Cerró los ojos y se concentró en la oración.
          
Escuchó el vibrar de unas ametralladoras.  Eran las únicas cuatro que tenían los rebeldes del poblado y estaban situadas en una loma cercana.
          
Los aviones dieron la vuelta y volaron de nuevo sobre el campo, dejando a su paso una estela de pequeños objetos de colores que cayeron silenciosamente en la hierba.
          
Ahamed terminó de rezar, cuando una camioneta vieja y destartalada se detuvo en el camino que subía a la casa: cuatro niñas de diferentes edades saltaron de la cajuela y corrieron por la hierba.
          
El muchacho recordó lo dicho por su tío, le sudaron las manos y se secó la boca.
          
Ahamed Abedy bajó corriendo por la ladera junto al camino.
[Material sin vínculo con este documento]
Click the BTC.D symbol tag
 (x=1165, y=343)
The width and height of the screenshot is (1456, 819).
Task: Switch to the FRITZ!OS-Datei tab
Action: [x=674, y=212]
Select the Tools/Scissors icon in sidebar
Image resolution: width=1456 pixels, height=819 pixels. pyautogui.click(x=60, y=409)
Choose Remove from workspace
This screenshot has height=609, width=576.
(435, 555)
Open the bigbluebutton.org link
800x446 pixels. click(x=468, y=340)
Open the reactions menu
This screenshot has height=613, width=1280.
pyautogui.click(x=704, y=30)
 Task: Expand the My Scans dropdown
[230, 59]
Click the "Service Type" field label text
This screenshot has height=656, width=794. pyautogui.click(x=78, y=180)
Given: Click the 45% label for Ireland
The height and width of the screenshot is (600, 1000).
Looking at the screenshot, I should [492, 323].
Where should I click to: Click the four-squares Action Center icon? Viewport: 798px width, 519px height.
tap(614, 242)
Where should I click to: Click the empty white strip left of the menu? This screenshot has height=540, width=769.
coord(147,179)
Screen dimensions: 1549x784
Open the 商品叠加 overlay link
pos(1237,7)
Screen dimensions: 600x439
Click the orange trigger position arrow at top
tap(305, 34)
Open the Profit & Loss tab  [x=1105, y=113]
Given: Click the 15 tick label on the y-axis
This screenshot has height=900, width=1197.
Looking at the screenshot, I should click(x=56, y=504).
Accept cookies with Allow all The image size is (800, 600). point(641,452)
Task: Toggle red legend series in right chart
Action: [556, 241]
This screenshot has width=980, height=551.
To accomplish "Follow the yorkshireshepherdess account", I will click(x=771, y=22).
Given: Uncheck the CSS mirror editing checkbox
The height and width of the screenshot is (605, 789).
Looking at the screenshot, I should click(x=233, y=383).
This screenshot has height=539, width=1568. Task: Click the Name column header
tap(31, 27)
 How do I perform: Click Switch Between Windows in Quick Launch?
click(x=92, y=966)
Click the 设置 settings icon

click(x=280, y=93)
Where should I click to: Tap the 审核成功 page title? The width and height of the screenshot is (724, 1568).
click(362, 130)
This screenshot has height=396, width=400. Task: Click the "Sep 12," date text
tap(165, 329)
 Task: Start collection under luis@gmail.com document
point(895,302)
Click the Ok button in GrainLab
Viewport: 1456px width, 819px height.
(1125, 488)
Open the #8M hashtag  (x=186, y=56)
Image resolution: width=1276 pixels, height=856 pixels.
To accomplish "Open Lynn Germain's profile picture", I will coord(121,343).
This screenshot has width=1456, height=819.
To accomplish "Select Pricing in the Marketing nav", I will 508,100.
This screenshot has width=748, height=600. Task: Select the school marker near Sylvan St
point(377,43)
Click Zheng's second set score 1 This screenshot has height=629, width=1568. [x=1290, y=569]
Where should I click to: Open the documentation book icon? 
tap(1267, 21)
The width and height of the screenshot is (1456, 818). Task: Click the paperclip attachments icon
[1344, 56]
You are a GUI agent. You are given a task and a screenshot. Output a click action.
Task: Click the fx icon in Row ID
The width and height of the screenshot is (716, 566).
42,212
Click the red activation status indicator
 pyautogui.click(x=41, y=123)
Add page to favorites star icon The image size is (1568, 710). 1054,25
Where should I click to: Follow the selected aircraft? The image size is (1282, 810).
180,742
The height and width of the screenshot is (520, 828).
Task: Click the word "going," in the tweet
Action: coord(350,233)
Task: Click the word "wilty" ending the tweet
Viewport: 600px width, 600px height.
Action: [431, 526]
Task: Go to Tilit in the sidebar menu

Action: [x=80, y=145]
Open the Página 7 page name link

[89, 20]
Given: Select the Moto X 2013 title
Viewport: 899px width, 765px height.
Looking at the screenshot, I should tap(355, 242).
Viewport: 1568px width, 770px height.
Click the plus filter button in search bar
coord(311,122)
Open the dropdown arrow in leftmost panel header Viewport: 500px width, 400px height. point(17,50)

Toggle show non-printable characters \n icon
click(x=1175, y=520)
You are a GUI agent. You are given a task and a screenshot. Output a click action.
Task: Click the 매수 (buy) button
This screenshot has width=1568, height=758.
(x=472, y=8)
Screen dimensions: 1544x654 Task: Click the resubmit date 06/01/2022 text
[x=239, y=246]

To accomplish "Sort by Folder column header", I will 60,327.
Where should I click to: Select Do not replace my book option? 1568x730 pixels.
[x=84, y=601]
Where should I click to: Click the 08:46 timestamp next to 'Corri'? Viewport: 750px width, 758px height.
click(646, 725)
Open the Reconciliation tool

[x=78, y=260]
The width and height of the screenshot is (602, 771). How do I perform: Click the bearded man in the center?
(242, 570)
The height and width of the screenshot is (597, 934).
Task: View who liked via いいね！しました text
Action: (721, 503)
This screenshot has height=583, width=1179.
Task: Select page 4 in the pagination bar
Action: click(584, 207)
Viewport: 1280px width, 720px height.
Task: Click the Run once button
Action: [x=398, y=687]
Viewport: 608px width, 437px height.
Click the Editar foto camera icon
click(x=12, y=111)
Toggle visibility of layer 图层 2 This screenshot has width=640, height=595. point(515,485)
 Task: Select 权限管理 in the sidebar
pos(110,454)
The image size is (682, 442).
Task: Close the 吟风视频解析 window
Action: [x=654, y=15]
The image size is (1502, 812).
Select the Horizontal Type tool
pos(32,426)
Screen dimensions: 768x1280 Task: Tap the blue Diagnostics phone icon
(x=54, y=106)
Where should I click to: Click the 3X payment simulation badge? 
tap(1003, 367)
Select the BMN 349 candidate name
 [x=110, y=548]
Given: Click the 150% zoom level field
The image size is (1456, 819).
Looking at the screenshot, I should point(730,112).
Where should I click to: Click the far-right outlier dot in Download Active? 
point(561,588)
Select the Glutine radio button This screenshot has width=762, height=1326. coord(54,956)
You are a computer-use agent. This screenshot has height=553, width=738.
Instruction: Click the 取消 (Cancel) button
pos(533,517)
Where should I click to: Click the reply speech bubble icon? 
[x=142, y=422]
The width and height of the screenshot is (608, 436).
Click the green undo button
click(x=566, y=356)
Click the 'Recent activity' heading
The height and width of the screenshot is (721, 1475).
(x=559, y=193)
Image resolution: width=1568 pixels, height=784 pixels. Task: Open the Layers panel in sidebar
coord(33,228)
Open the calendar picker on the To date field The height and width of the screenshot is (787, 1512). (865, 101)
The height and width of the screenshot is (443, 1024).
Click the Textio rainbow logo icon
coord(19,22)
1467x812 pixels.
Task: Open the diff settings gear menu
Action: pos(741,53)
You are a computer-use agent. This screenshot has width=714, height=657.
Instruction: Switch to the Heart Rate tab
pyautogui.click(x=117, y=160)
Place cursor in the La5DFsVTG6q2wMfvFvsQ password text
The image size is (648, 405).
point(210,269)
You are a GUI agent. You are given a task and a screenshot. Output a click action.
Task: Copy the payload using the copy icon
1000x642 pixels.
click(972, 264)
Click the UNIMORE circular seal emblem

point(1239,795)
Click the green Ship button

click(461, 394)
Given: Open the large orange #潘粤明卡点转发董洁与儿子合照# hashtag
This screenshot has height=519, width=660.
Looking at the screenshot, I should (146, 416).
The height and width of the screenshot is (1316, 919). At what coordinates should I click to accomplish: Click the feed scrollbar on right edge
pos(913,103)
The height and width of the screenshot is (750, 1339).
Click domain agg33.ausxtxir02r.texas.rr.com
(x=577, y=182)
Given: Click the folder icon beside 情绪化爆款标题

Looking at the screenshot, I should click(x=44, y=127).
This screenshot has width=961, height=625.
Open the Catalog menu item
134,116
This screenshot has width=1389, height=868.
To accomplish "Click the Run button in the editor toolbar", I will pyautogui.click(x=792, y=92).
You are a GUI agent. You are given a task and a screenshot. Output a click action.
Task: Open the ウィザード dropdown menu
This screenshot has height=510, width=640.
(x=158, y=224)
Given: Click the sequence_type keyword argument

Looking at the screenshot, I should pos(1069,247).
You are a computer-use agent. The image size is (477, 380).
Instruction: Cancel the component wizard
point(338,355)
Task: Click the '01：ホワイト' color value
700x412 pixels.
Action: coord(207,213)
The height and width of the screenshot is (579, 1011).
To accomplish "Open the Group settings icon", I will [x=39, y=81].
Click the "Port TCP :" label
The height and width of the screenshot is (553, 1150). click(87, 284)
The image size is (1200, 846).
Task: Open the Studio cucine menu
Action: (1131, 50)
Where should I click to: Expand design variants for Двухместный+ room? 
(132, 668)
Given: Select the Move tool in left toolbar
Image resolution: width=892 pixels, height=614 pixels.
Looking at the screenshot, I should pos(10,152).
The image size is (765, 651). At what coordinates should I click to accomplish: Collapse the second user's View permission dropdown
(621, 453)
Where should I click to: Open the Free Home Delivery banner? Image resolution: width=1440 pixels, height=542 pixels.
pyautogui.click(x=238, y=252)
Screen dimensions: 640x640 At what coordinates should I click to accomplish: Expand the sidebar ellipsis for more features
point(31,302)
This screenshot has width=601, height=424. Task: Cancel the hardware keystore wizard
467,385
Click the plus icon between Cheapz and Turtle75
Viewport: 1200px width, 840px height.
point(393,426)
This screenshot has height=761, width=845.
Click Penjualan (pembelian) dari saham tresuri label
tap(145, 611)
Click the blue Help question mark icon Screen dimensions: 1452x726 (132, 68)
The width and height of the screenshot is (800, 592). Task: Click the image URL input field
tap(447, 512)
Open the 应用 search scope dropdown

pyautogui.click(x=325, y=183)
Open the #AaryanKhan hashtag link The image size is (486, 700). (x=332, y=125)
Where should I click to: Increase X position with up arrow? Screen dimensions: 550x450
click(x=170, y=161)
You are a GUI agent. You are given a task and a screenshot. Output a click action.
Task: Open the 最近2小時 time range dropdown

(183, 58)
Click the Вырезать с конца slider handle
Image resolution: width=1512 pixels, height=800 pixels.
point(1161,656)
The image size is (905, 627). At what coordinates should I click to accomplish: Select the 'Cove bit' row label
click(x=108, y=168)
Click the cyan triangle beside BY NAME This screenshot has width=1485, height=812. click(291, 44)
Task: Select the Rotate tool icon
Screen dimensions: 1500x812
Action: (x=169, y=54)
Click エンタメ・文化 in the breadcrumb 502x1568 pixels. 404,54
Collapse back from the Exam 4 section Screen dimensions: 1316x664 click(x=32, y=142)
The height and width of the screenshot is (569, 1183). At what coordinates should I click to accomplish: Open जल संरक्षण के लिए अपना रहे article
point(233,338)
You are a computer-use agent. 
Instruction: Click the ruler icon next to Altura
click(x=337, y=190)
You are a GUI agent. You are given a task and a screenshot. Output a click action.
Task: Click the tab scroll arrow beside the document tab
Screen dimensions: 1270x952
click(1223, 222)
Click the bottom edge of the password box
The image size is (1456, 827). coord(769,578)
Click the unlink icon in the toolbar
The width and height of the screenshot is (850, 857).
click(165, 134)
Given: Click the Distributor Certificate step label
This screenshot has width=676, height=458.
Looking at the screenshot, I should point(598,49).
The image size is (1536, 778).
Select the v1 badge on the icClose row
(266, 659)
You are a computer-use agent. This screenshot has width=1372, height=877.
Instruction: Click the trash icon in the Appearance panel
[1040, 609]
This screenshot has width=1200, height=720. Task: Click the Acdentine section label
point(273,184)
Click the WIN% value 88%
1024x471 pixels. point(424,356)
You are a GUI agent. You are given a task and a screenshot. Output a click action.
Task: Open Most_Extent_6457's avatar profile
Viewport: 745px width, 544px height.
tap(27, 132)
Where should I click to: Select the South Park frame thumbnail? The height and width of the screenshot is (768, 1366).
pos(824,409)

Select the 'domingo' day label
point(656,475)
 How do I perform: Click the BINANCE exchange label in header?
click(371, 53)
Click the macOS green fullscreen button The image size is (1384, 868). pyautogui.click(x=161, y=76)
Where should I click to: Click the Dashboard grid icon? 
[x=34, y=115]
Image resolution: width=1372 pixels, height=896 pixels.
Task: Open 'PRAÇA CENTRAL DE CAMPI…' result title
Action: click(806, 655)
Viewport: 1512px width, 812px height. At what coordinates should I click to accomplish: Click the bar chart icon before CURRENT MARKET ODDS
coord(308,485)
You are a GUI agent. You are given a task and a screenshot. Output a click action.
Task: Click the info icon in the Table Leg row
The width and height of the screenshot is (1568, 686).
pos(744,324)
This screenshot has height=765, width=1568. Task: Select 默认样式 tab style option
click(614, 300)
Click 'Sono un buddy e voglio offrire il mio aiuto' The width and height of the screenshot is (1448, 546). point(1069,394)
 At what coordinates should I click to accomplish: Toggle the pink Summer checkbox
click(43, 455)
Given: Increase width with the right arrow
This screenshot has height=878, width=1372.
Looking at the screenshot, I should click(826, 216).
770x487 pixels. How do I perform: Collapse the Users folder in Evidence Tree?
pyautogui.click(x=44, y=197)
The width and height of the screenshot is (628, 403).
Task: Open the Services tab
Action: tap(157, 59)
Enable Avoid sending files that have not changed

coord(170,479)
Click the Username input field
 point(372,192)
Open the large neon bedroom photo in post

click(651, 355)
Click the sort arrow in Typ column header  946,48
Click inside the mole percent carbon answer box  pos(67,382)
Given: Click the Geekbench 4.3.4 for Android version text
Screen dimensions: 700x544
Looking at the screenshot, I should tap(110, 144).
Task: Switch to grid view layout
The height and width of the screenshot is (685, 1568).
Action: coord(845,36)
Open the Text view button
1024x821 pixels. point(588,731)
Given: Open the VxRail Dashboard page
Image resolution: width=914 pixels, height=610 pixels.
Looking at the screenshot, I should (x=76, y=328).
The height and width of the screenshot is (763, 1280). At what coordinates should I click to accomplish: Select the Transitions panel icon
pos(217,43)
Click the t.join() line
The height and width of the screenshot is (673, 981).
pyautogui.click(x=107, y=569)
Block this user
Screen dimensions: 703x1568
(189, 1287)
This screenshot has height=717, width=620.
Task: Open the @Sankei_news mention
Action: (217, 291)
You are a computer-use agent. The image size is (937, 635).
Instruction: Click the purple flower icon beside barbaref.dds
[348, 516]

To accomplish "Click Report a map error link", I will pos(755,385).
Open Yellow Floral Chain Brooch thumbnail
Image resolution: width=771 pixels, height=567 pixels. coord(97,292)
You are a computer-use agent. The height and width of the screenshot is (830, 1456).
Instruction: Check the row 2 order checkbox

Sabía que corría más rápido que cualquiera de sus hermanas, pero ellas le aventajaban en distancia.
          – Arggggg, argggg, aaaaaaa – el grito salió intermitente de su garganta.
          
Las niñas se detuvieron y lo miraron.  Luego, en medio de risas, continuaron corriendo.  Querían llegar antes que su hermano al lugar dónde habían visto caer los objetos de colores.
          
Pero esa pausa había sido suficiente y ahora Ahamed corría casi a su lado.  Una de sus hermanas se adelantó riendo y llegó junto a uno de los supuestos juguetes.  Era amarillo y parecía una mariposa sobre la hierba.  La niña se detuvo jadeante y se agachó extendiendo su mano, pero Ahamed llegó primero y tomó la mariposa con una mano prosiguiendo su loca carrera.
          
Finalmente, miles de mariposas amarillas y resplandecientes volaron a su lado.
          
Miles de mariposas amarillas.
          
Miles de mariposas.
          
Mariposas.

Nota del autor:

Afganistán

Cientos de miles de minas de tierra fueron lanzadas por aviones soviéticos en 1979 para ayudar al gobierno comunista de esa época, y en 1989, por las fuerzas del gobierno central contra los talibanes.  Casi la mitad de estas minas se hallan aún regadas por el campo y son una amenaza de muerte, especialmente para las niñas y niños que tratan de recogerlas, pues las confunden con juguetes de plástico por su color brillante.